City windows
When I was ten, my stepfather was sent to New York City to work for the CIA. (I don’t want to think about who he was keeping tabs on in the 1950s—probably people like I turned out to be.) That was the beginning of my lifelong love of cities, of gazing in windows and wondering about the lives of the people behind the windows. Lives very different from mine.
I can’t quite read the sheet music, but let’s say it’s Liszt and the woman who plays it (with gusto) drinks imported French champagne, is distrustful of men but loves to control them, and swans around in a silk dressing gown draped erotically over her lush, pearl-bedecked bosom. She writes a luxury travel blog, and when she isn’t traveling to the world’s most exotic destinations, she sponsors fund-raisers for the Portland Art Museum.

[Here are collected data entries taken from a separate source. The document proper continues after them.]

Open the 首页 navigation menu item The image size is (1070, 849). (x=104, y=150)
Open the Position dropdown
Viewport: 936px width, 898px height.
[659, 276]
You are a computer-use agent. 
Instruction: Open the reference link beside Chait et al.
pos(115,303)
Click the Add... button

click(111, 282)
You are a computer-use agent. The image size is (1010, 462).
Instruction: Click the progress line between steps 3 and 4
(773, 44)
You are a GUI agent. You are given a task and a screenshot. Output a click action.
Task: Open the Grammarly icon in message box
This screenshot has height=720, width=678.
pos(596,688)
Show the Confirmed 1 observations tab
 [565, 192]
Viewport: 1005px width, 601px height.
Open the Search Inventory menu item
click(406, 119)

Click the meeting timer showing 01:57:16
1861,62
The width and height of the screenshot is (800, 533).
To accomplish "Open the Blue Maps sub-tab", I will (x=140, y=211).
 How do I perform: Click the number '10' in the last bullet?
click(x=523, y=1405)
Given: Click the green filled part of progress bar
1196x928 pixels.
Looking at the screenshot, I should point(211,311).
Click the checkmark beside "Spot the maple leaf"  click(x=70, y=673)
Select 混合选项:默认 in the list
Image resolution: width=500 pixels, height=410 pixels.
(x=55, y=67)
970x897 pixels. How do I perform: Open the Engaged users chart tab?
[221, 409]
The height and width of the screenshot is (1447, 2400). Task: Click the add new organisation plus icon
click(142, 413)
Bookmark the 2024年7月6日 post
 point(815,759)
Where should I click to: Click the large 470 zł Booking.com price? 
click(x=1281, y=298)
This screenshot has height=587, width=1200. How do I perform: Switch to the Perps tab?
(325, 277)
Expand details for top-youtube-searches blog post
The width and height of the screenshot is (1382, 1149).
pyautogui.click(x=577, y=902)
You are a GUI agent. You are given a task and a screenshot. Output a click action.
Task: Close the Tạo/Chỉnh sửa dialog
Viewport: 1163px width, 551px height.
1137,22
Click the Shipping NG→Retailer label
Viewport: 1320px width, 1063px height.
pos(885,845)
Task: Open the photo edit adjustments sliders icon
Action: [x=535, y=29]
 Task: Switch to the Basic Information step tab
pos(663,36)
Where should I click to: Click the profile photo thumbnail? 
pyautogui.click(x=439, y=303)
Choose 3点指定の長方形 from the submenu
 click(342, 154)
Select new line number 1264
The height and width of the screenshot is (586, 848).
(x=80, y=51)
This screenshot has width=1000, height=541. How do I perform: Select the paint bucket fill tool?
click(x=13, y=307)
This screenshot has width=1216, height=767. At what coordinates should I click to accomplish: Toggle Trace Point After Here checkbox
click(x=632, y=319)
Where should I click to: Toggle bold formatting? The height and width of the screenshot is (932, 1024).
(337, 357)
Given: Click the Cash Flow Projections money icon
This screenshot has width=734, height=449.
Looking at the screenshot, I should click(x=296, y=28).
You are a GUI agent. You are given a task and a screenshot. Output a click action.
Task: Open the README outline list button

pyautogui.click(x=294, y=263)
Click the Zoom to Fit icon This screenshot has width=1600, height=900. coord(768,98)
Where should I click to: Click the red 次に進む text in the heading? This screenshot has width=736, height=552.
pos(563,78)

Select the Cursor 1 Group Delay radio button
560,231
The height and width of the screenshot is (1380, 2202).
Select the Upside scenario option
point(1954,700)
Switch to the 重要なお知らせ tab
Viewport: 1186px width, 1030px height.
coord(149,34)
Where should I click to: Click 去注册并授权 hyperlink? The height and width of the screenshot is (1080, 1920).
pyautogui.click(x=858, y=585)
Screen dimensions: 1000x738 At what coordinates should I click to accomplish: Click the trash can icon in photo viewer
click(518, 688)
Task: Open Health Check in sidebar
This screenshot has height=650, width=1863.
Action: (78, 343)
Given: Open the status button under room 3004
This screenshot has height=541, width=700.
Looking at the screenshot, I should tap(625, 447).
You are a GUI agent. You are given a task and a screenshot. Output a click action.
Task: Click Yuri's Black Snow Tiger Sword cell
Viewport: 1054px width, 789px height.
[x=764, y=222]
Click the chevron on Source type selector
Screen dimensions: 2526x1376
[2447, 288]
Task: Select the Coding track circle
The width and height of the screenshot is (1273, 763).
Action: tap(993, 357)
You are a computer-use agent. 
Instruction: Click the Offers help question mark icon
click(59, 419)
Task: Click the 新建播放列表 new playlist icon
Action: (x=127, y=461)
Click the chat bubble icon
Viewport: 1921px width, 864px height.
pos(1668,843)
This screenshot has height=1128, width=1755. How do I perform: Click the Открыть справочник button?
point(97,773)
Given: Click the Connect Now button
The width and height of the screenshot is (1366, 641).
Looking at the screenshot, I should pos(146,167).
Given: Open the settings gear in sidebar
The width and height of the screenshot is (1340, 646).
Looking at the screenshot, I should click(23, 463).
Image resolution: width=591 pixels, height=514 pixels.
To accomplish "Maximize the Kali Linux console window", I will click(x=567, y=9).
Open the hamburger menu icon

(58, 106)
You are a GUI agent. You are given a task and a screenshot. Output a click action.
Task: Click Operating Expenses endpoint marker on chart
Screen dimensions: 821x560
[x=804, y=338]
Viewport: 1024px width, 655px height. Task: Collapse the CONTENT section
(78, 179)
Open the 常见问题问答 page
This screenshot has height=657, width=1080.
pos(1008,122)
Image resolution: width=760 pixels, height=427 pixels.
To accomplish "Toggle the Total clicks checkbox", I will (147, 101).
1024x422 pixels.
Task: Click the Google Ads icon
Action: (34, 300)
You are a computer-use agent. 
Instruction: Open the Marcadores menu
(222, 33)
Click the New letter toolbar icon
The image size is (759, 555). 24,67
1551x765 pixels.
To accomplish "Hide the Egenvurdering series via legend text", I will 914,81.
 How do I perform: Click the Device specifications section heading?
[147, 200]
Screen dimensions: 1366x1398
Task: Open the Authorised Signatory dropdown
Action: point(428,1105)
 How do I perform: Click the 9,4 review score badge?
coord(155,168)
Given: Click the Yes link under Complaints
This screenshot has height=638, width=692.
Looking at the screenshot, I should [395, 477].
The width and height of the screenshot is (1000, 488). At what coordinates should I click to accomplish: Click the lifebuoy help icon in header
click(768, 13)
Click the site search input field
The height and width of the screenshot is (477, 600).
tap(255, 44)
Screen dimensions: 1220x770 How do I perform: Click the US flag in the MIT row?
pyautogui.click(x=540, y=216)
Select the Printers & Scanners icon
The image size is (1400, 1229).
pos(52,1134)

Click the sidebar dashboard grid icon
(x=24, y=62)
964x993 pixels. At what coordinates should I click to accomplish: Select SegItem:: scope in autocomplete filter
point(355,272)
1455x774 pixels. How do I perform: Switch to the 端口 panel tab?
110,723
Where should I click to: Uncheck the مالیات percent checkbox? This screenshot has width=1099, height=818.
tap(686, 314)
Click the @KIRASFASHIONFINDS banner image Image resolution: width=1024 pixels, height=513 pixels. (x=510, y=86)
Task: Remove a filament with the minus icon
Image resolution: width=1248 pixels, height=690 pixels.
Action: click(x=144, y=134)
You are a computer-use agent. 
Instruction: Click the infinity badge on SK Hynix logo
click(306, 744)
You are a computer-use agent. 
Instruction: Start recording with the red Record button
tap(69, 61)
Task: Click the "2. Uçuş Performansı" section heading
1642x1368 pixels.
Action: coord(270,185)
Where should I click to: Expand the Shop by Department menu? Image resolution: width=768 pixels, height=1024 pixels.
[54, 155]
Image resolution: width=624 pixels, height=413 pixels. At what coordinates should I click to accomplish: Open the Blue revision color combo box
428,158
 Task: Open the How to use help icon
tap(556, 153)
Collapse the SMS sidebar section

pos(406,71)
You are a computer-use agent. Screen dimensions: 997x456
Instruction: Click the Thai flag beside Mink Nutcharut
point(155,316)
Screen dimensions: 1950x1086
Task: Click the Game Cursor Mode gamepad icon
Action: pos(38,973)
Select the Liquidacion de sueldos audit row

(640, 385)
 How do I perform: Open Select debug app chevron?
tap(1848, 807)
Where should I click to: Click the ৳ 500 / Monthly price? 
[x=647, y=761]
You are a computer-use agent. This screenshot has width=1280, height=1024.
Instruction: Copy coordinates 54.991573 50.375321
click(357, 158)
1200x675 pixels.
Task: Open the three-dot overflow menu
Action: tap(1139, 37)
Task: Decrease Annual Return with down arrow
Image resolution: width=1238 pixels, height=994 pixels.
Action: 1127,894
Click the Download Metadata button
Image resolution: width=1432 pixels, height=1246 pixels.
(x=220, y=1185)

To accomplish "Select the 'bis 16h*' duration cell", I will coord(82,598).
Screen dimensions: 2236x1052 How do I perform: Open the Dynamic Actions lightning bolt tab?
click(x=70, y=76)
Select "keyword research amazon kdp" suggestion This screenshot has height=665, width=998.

Or the music is Thelonious Monk, the pianist is a tall gay man whose father is the CEO of a Chinese garment business. He (the pianist) drinks nothing stronger than Moonlight Jasmine Blossom Tea but parties with cocaine; he swans around in a silk dressing gown draped erotically over his thin, hairless chest, dances like an athlete, and has a boyfriend in every major city in the world. He keeps this apartment because he adores his grandmother, who lives in Portland and is on the Board of Directors of the Chinese Garden.
Or no. The music is by Cécile McLorin Salvant, and….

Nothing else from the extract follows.